_EXERCISE INSTRUCTIONS_. Transcribe exactly everything in the data below from the line containing "Open Record Chart link for MANGAL BAZAR" down to the line containing "Task: Close the Setup window", both lines included and nothing further.

══ DATA FOR THIS EXERCISE ══

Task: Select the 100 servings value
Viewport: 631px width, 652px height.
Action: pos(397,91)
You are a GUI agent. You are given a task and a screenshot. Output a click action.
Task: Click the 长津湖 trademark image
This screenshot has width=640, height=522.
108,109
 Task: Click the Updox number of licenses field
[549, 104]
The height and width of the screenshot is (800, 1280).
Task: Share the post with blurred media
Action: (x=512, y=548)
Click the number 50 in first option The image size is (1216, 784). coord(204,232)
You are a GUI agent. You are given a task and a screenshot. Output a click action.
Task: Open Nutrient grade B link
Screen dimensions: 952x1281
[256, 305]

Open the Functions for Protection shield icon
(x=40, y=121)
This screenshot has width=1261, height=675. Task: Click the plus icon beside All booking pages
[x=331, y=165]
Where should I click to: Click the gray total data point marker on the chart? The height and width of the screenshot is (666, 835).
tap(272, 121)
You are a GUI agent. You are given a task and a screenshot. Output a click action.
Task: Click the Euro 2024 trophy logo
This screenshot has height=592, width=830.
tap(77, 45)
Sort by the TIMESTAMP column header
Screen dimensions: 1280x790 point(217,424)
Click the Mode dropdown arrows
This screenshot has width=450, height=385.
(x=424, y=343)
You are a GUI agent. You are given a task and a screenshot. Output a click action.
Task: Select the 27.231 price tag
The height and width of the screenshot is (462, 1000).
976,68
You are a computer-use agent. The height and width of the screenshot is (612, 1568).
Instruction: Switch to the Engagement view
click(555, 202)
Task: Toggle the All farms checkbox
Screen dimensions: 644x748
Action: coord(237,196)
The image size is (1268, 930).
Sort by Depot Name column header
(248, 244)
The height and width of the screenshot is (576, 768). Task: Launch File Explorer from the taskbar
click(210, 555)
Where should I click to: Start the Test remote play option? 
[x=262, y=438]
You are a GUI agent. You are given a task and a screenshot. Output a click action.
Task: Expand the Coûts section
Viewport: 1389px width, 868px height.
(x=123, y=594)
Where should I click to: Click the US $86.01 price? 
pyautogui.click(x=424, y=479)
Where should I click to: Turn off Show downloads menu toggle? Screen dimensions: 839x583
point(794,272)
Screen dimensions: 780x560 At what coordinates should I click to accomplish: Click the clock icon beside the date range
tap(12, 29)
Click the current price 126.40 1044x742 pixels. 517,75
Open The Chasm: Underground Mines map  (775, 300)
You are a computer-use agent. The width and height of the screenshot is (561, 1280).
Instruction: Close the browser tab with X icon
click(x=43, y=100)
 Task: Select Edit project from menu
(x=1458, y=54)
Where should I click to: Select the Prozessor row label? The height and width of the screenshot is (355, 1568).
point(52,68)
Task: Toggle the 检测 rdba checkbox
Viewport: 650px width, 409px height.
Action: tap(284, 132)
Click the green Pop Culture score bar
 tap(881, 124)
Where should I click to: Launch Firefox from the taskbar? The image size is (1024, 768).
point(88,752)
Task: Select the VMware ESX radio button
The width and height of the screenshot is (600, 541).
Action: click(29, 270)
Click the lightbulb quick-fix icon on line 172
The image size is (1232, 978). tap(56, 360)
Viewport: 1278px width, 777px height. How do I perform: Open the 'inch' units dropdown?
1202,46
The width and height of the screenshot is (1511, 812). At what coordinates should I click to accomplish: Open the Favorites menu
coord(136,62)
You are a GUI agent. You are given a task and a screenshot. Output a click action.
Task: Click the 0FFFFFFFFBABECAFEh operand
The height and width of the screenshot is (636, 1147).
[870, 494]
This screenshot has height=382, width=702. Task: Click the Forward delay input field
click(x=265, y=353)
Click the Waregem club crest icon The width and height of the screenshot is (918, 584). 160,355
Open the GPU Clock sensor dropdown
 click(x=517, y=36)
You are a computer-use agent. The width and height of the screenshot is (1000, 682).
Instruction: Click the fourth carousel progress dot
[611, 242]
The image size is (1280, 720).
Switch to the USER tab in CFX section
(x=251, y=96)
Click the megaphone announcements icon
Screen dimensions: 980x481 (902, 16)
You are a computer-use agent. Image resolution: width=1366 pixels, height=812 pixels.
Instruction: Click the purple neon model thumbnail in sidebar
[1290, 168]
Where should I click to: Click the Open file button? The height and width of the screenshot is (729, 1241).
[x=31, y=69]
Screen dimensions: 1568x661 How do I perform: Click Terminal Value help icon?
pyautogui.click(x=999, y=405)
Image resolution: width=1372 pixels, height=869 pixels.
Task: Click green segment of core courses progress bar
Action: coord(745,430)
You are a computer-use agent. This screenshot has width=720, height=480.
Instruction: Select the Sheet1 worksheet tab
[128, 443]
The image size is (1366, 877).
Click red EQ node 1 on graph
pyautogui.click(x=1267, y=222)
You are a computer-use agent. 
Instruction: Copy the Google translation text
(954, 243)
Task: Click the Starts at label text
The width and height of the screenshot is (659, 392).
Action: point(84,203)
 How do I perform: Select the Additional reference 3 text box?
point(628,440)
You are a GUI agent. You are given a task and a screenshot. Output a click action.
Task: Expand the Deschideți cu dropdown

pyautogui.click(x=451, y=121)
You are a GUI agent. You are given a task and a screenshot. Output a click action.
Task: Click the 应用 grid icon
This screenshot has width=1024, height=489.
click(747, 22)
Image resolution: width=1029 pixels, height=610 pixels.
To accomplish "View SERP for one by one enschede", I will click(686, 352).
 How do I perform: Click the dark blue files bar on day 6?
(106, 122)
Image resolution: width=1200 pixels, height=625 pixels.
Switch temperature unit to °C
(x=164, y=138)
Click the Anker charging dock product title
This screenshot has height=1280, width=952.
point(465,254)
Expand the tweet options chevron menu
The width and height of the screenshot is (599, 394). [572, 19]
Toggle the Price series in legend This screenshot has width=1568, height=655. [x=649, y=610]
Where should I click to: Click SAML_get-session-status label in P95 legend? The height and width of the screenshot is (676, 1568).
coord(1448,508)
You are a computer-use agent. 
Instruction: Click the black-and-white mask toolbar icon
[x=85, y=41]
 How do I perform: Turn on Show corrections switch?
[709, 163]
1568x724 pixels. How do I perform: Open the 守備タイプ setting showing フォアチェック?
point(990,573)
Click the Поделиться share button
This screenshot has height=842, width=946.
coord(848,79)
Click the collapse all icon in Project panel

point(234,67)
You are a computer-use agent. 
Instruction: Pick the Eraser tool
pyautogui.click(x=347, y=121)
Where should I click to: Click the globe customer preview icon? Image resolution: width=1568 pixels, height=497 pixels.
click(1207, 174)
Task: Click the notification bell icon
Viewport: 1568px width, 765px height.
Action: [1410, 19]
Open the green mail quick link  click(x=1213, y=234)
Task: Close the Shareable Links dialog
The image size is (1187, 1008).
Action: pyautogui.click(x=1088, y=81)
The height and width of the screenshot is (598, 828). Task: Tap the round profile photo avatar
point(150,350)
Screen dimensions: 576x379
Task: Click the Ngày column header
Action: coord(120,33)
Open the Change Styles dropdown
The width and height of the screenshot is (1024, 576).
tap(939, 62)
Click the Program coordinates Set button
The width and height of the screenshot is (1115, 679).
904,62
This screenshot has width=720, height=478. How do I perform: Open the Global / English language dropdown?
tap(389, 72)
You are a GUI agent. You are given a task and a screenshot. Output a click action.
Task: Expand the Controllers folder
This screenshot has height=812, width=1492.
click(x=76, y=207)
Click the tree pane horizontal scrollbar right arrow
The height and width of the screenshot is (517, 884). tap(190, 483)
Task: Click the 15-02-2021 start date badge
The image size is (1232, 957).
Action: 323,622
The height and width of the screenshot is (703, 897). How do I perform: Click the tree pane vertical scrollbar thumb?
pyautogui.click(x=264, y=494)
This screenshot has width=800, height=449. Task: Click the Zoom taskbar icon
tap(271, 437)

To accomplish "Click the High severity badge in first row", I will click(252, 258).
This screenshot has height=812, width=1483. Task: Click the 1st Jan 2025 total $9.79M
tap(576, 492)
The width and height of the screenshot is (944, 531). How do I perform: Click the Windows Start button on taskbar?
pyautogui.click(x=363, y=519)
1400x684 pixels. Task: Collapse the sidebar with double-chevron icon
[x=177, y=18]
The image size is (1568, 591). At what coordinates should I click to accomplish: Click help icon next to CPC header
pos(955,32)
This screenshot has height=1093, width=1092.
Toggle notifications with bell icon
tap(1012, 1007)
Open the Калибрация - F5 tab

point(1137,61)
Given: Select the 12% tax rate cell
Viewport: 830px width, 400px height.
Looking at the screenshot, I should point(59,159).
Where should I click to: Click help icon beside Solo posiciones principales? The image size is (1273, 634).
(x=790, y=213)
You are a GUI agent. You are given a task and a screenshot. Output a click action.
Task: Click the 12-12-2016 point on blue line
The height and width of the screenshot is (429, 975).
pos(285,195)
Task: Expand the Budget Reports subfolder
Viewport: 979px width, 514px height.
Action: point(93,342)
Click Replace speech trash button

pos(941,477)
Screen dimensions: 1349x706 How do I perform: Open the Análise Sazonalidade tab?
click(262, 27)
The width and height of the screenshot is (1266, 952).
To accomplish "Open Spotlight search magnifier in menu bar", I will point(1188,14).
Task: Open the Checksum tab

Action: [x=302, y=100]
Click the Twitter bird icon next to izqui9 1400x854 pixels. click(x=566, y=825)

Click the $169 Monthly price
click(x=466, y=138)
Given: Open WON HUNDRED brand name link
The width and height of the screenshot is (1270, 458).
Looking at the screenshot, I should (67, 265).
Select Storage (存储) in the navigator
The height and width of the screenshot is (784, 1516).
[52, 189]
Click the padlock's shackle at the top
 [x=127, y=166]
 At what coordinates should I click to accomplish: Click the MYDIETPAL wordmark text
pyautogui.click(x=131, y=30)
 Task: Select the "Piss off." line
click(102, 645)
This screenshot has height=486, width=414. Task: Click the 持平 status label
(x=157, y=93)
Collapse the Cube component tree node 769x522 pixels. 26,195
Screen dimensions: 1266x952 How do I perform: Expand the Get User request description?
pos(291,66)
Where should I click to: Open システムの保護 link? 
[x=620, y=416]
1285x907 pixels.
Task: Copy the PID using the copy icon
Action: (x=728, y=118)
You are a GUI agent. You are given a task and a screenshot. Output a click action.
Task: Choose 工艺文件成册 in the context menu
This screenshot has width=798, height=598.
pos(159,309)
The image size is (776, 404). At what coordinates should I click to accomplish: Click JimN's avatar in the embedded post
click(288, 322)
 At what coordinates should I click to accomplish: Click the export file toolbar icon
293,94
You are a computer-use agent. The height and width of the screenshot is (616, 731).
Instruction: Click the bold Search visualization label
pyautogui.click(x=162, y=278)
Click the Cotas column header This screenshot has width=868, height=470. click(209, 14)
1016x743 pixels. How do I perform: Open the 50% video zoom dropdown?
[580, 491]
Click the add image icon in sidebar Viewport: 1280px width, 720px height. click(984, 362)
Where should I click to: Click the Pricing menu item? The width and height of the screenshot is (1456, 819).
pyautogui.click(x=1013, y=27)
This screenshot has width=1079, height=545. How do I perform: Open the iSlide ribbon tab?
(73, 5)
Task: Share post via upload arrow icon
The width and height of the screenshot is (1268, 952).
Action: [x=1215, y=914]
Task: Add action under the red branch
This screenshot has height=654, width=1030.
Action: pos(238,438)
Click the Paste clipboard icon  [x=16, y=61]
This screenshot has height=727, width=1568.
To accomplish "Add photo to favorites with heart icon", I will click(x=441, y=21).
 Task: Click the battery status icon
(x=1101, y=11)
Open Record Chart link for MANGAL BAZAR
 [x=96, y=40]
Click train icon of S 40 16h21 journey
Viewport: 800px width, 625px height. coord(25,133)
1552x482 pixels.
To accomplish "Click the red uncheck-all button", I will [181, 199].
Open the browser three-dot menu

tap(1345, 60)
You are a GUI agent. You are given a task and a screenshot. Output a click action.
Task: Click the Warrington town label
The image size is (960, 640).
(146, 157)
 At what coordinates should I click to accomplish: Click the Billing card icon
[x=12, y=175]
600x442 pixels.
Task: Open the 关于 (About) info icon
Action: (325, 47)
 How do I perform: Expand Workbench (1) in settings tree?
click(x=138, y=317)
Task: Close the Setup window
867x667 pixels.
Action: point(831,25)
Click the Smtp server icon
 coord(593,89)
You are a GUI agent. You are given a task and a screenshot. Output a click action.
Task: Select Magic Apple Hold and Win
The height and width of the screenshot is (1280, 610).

═══

_WRITTEN RESPONSE_.
Open Record Chart link for MANGAL BAZAR
 [x=96, y=40]
Click train icon of S 40 16h21 journey
Viewport: 800px width, 625px height. coord(25,133)
1552x482 pixels.
To accomplish "Click the red uncheck-all button", I will [181, 199].
Open the browser three-dot menu

tap(1345, 60)
You are a GUI agent. You are given a task and a screenshot. Output a click action.
Task: Click the Warrington town label
The image size is (960, 640).
(146, 157)
 At what coordinates should I click to accomplish: Click the Billing card icon
[x=12, y=175]
600x442 pixels.
Task: Open the 关于 (About) info icon
Action: (325, 47)
 How do I perform: Expand Workbench (1) in settings tree?
click(x=138, y=317)
Task: Close the Setup window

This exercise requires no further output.